Eldridge şu anda birinin bunu nasıl gerçekleştireceğini bilmiyor. Tek bildiği bunun çok fazla enerji gerektireceği. "Bir şeyi yavaşlatmak için aklıma gelen tek yol sıcaklığını düşürmek" diyor. "Kişiyi soğutmak için çok fazla enerjiye ihtiyacınız olabilir, böylece tüm parçacıklar yerinde donar ve sonra yeni konuma atlar." Tüm parçacıklarınızı yerinde dondurmak,Eğer bir andan fazla sürseydi, muhtemelen ölmüş olurdunuz.

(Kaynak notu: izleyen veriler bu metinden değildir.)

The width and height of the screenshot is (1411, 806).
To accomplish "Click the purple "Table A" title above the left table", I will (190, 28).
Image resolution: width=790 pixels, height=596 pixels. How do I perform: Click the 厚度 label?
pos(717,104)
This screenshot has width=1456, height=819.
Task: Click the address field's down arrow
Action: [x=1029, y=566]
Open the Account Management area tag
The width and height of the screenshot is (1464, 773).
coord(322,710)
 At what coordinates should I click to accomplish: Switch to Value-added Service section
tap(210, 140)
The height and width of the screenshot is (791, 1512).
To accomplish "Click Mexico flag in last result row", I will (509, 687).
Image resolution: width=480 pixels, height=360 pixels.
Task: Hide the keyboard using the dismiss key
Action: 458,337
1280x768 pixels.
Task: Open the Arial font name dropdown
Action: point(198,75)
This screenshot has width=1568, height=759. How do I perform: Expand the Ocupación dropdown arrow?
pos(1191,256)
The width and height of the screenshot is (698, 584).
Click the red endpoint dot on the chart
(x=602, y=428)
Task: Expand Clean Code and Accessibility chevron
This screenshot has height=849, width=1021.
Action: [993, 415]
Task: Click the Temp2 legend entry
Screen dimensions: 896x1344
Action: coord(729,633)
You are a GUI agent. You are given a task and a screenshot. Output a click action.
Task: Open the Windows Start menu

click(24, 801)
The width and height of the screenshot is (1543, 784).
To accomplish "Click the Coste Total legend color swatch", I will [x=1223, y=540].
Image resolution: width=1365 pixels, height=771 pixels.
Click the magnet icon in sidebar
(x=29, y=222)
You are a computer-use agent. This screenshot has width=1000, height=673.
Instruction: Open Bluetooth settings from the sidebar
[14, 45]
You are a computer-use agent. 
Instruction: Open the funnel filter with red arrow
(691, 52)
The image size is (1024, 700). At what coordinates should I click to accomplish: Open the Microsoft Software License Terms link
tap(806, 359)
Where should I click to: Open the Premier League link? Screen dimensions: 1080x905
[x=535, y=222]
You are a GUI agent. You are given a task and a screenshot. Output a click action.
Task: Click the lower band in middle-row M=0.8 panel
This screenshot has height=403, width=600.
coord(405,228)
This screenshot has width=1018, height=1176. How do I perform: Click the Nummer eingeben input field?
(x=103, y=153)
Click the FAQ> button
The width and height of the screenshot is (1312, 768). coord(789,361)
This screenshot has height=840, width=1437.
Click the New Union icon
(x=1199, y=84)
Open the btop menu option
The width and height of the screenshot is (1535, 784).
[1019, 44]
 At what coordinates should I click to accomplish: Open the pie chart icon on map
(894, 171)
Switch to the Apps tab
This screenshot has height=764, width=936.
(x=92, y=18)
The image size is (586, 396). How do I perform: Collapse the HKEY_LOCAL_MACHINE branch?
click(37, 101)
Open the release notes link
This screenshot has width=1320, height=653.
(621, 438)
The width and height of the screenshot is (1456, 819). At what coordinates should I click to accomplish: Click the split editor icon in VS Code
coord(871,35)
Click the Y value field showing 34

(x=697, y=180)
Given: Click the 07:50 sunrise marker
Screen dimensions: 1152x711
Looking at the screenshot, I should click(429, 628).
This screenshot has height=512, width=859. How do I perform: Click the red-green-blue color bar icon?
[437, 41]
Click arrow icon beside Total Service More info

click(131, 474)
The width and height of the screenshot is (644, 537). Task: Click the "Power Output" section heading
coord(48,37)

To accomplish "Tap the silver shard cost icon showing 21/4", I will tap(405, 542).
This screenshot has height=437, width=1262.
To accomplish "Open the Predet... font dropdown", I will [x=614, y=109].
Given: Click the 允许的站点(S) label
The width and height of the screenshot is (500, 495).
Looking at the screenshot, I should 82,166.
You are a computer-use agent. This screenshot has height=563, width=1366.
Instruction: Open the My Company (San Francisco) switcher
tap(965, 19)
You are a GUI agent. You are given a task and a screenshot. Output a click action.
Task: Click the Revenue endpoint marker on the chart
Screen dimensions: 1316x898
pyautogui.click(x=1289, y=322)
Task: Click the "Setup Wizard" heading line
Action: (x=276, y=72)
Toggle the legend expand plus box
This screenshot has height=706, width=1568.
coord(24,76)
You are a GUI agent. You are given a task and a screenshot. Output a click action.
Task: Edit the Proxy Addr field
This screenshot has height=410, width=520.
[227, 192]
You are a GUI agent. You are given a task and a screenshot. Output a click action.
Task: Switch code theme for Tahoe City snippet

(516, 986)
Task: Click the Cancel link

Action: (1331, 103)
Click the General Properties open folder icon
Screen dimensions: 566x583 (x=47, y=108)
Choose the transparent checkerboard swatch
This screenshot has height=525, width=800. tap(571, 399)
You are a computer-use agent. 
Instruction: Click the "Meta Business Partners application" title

Belki de görünmeyi kuantum dünyasına - ve büyücülere - bırakmak daha iyidir.

Sean West

Jeremy Cruz, bilgi paylaşma tutkusu ve genç beyinlerde merak uyandıran başarılı bir bilim yazarı ve eğitimcidir. Hem gazetecilik hem de öğretmenlik geçmişiyle, kariyerini her yaştan öğrenci için bilimi erişilebilir ve heyecan verici hale getirmeye adamıştır.Jeremy, bu alandaki engin deneyiminden yola çıkarak, ortaokuldan itibaren öğrenciler ve diğer meraklı insanlar için bilimin tüm alanlarından haberler içeren bir blog kurdu. Blogu, fizik ve kimyadan biyoloji ve astronomiye kadar çok çeşitli konuları kapsayan ilgi çekici ve bilgilendirici bilimsel içerik için bir merkez görevi görüyor.Bir çocuğun eğitimine ebeveyn katılımının öneminin farkında olan Jeremy, ebeveynlerin çocuklarının evde bilimsel keşiflerini desteklemeleri için değerli kaynaklar da sağlıyor. Erken yaşta bilim sevgisini beslemenin, bir çocuğun akademik başarısına ve çevrelerindeki dünya hakkında ömür boyu sürecek bir meraka büyük katkı sağlayabileceğine inanıyor.Deneyimli bir eğitimci olarak Jeremy, öğretmenlerin karmaşık bilimsel kavramları ilgi çekici bir şekilde sunarken karşılaştıkları zorlukları anlıyor. Bunu ele almak için eğitimciler için ders planları, etkileşimli etkinlikler ve önerilen okuma listeleri dahil olmak üzere bir dizi kaynak sunar. Jeremy, öğretmenleri ihtiyaç duydukları araçlarla donatarak, onları yeni nesil bilim insanlarına ve eleştirmenlere ilham verme konusunda güçlendirmeyi amaçlıyor.düşünürler.Tutkulu, özverili ve bilimi herkes için erişilebilir kılma arzusuyla hareket eden Jeremy Cruz, öğrenciler, ebeveynler ve benzer şekilde eğitimciler için güvenilir bir bilimsel bilgi ve ilham kaynağıdır. Blogu ve kaynakları aracılığıyla, genç öğrencilerin zihinlerinde bir merak ve keşif duygusunu ateşlemeye çalışıyor ve onları bilim camiasında aktif katılımcılar olmaya teşvik ediyor.